*Ejercicios por resolver*:
[1] Según el texto sobre Cablegate, ¿cuántos documentos secretos empezó a publicar WikiLeaks el 28 de noviembre?
[2] Enumera los medios de comunicación con los que WikiLeaks publicó los cables, según el texto sobre Cablegate.
[3] Prosigue el texto sobre Cablegate a partir de su última oración.

*Fragmento del documento*:
El 2010 fue el año de Cablegate, hasta entonces la mayor filtración de material secreto en la historia, lo cual daría inicio a la era de la transparencia en la que vivimos hoy, un mundo en el que ningún secreto es seguro y hasta nuestros momentos más íntimos empiezan a integrar una esfera pública que en gran parte se ha mudado de las plazas y las tribunas a las pantallas del mundo virtual.
El 28 de noviembre de ese año, WikiLeaks, el sitio de filtraciones fundado por el ex hacker australiano Julian Assange, empezó a publicar 251.287 documentos secretos del Departamento de Estado de Estados Unidos a través de y en sociedad con cinco grandes medios de Occidente: The Guardian (Gran Bretaña), The New York Times (Estados Unidos), Der Spiegel (Alemania), Le Monde (Francia) y El País (España). Los cables provenían en su gran mayoría de las embajadas estadounidenses en todo el mundo y afectaron a muchísimos países, tanto en su relación bilateral con el gobierno norteamericano como en su política interna.
Quizás el mayor impacto se dio en Túnez, un pequeño país del norte de Africa que se vio convulsionado por las revelaciones acerca de las prácticas corruptas del entonces dictador Ben Alí, descriptas en gran detalle por despachos desde la embajada de El Cairo. Las noticias desataron una ola de protestas que culminaron con el derrocamiento del dictador y así empezó la llamada “primavera árabe”, un reguero de manifestaciones prodemocracia y anticorrupción que se extendieron por todo el subcontinente e incluyeron un cambio de gobierno en Egipto, pero que a la larga o a la corta terminaron en prácticamente nada, salvo en Túnez, donde un régimen abierto y de elecciones competitivas logró tomar el poder y sobrevivir la contraola restauradora de los diferentes califatos.
En Latinoamérica las revelaciones no fueron tan sorprendentes. Sin embargo los embajadores estadounidenses debieron renunciar en Ecuador y México y tanto allí como en el resto de la región quedaron expuestas distintas operaciones de lobby e inteligencia lanzadas desde las embajadas, rutinarias y no tanto, así como una larga lista de políticos, empresarios y diversos agentes estatales y de la sociedad civil que acudían a la sede diplomática en busca de distintas intervenciones en asuntos domésticos, invocando algún interés común.
Entre otras lecciones, Cablegate recordó al mundo lo borrosa y delgada que es la línea que separa al espionaje de la diplomacia. Tanto como la que separa, o no, a la guerra de la política, como nos recuerda Von Clausewitz. O la que separa, o no, al periodismo del terrorismo, como nos recuerda Assange.

*Material proporcionado*:

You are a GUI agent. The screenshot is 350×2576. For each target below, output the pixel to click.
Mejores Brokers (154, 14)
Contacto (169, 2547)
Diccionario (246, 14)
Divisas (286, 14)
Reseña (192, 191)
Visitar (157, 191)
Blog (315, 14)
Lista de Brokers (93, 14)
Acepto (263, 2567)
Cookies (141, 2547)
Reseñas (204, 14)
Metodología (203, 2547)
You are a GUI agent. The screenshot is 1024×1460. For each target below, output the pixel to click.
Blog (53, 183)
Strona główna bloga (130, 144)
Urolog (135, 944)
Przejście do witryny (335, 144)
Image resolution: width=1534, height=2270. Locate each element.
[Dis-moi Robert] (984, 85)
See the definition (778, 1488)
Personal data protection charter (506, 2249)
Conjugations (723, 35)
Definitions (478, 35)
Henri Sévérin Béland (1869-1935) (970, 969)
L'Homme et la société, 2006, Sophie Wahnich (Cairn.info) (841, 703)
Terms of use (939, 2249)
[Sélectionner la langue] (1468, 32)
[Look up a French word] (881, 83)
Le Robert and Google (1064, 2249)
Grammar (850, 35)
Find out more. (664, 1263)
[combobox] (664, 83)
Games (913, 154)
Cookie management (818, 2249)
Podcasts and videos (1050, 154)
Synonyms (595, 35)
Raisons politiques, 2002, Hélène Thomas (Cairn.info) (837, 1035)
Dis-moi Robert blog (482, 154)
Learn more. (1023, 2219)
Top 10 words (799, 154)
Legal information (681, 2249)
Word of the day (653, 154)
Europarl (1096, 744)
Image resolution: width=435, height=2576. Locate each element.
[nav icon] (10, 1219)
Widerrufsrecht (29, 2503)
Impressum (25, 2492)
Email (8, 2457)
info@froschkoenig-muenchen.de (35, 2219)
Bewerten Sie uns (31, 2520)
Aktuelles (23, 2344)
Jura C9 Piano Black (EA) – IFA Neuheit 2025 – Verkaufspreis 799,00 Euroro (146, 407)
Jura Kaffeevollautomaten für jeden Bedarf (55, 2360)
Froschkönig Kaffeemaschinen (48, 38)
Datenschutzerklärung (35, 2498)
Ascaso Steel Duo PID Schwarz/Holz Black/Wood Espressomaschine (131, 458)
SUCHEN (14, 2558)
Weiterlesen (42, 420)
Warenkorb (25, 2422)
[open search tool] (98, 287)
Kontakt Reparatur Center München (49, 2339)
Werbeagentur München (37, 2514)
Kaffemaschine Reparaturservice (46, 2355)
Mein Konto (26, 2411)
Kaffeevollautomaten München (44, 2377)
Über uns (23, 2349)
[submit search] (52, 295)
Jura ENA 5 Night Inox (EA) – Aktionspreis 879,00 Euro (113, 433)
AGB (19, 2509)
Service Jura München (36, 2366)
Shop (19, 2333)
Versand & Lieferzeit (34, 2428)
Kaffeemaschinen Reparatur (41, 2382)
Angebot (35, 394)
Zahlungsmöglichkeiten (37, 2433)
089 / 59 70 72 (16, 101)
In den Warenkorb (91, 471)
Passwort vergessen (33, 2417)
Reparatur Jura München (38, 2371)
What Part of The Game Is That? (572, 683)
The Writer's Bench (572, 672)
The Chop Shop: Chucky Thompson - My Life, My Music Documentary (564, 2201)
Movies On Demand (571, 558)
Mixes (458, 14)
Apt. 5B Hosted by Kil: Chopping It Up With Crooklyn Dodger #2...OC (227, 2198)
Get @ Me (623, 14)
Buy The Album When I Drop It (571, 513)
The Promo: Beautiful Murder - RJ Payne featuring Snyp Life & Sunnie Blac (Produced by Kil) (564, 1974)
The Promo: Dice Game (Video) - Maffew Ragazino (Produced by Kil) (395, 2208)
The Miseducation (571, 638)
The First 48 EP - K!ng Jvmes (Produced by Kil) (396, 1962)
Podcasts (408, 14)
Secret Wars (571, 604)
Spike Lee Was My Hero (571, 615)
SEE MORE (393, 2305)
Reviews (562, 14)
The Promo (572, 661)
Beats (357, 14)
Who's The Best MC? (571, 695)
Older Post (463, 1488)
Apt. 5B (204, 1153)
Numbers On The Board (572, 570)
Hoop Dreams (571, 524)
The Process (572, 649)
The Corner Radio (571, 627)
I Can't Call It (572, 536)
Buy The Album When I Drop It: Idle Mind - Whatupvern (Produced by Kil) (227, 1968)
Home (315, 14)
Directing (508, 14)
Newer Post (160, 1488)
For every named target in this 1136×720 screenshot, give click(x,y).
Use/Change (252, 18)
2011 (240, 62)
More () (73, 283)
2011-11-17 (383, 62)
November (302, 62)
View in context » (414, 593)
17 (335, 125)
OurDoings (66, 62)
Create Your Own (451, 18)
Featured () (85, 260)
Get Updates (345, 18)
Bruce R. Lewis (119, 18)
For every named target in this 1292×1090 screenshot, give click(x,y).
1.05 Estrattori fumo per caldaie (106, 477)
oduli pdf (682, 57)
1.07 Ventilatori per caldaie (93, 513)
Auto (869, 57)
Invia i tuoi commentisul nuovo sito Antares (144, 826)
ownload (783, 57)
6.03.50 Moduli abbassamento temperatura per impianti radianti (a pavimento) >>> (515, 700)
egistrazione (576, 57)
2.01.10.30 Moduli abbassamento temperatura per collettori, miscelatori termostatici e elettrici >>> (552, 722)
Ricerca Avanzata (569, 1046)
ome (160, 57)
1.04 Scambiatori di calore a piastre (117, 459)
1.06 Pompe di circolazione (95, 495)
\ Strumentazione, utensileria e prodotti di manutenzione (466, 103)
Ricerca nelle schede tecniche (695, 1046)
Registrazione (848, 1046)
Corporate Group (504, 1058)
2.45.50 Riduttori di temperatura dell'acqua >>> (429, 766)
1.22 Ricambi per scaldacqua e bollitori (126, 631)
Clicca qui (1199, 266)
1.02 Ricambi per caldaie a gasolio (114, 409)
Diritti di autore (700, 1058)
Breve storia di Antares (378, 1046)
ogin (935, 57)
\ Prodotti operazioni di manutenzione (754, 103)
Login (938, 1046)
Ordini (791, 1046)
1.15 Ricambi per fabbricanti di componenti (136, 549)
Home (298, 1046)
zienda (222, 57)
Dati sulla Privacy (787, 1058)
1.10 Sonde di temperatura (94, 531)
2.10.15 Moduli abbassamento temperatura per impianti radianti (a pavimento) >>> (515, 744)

*Respuestas*:
[1] 251.287 documentos secretos del Departamento de Estado de Estados Unidos.

[2] The Guardian, The New York Times, Der Spiegel, Le Monde y El País.

[3]
El director de WikiLeaks, exiliado en la embajada de Ecuador en Londres, hoy es buscado en Estados Unidos por presuntas violaciones al Espionaje Act o Ley de Espionaje por la cual su fuente para los documentos de Cablegate, la soldado Chelsea Manning, fuera condenada en 2013 a 35 años de prisión. El vice de Obama Joe Biden llamó a Assange “terrorista de alta tecnología” y no son pocos los legisladores de ese país lo que han proclamado que Assange debe ser juzgado y condenado a morir.
Cablegate inspiró tres años más tarde la siguiente megafiltración, la del ex espía estadounidense Edward Snowden a The Guardian. Millones de documentos que mostraban cómo la Agencia de Nacional de Seguridad norteamericana interceptaba información telefónica y de Internet en forma masiva para espiar a sus aliados y a sus propios ciudadanos. El año pasado llegaron los Panama Papers, 2,6 terabytes de información sobre un estudio de abogados panameño dedicado a crear empresas fantasma en paraísos fiscales. Entre una y otra megafiltración decenas de grandes filtraciones explotaron en distintas partes del mundo, cada vez más, cada vez con más alcance global, como los VatiLeaks, los FIFALeaks o lo mails de Hillary Clinton y ahora los Macronleaks.
Acaso presintiendo el cambio de época, esta verdadera revolución en la comunicación pública y privada (otro límite cada vez más borroso), es que en su último día de gobierno Obama conmutó la pena de Chelsea Manning, quien hace pocos días recuperó su libertad.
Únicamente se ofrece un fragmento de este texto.